↓

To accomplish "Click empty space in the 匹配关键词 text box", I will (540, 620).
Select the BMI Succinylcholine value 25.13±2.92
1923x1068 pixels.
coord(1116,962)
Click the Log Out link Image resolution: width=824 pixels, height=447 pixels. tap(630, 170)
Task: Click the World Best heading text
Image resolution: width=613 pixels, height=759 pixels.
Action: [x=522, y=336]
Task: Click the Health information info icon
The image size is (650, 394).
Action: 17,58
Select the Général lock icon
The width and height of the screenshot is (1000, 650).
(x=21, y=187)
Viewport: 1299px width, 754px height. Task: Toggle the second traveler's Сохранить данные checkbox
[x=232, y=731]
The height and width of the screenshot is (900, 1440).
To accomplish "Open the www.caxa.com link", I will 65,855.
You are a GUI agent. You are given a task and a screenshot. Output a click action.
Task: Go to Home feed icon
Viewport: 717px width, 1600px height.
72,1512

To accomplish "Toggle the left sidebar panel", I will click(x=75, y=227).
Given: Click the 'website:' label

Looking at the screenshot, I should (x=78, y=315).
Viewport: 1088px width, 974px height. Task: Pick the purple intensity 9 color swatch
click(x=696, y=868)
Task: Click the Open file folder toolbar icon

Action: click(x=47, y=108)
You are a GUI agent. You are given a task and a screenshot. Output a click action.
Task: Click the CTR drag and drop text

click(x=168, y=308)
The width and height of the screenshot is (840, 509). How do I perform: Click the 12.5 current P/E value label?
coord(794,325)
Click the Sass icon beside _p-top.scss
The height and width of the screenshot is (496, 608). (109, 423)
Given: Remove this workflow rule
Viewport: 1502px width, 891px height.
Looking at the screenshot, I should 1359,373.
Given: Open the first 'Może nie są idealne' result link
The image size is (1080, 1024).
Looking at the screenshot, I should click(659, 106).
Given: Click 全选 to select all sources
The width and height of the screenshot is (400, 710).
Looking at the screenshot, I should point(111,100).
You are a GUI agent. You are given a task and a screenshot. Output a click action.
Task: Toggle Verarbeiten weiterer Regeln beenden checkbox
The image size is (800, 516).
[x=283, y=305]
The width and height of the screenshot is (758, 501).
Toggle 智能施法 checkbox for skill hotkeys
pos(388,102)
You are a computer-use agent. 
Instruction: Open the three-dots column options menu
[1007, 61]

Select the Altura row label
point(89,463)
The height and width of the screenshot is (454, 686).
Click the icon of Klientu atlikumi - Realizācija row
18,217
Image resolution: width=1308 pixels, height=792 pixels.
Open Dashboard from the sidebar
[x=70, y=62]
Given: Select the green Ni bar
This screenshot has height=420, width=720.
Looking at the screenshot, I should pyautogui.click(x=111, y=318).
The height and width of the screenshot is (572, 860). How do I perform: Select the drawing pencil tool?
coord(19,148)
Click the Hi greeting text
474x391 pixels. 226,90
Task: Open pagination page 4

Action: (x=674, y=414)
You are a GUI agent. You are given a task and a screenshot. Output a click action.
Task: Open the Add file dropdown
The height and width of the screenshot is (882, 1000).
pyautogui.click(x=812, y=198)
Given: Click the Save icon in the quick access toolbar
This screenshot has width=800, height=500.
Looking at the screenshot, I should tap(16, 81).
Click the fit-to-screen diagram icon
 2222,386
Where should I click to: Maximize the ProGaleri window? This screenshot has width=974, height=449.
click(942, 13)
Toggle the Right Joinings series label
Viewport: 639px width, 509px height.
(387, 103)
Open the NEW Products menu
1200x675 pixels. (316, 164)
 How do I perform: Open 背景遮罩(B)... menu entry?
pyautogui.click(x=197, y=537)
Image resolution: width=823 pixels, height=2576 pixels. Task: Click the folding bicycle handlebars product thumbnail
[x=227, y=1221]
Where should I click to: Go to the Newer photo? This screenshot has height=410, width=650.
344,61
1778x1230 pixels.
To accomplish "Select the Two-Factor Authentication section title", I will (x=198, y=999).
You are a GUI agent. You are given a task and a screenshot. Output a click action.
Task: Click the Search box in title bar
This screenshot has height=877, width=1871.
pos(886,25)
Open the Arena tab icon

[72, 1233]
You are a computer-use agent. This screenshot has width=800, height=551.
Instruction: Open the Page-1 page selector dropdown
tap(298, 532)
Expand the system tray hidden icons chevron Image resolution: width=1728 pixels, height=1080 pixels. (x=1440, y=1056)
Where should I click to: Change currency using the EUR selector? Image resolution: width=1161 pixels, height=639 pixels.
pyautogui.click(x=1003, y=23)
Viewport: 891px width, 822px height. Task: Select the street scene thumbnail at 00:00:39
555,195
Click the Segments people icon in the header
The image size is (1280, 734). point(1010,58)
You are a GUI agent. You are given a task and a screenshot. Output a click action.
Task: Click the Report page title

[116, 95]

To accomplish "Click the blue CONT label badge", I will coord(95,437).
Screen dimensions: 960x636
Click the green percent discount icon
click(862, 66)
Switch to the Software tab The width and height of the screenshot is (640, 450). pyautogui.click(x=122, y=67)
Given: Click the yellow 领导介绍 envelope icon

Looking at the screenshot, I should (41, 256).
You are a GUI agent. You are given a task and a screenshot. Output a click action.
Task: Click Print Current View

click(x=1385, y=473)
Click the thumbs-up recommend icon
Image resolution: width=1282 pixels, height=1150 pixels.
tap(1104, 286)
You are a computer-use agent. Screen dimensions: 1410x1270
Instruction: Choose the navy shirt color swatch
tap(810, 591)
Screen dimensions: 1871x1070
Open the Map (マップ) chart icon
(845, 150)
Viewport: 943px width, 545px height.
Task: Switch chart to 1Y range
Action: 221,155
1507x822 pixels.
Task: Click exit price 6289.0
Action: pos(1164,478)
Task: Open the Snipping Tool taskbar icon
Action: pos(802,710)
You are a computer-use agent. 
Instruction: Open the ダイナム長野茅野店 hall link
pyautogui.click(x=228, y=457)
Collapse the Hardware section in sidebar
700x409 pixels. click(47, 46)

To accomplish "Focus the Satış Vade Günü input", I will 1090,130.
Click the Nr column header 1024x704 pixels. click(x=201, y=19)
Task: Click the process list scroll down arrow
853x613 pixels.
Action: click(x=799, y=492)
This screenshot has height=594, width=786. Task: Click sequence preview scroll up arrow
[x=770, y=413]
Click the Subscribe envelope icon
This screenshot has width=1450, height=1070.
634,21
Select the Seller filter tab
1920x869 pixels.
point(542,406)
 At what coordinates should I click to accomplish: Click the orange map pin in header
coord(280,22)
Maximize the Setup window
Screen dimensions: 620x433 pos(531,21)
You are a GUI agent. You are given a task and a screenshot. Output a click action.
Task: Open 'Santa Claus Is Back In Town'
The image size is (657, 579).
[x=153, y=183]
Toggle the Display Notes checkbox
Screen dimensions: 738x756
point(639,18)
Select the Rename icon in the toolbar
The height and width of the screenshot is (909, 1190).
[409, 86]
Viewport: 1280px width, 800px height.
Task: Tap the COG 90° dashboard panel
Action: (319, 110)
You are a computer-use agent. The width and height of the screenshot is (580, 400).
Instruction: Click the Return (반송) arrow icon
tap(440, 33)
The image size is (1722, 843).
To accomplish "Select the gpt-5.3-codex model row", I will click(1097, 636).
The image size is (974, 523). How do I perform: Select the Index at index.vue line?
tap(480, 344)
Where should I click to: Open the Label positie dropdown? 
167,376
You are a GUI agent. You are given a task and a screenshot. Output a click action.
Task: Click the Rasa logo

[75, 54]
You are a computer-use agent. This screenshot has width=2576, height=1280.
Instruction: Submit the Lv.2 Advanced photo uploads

↑

§ **TASK ITEM**
List every line in the records above that contains the word "computer".

§ **YOUR SOLUTION**
You are a computer-use agent. 
You are a computer-use agent. This screenshot has width=800, height=551.
You are a computer-use agent. Screen dimensions: 1410x1270
You are a computer-use agent. 
You are a computer-use agent. The width and height of the screenshot is (580, 400).
You are a computer-use agent. This screenshot has width=2576, height=1280.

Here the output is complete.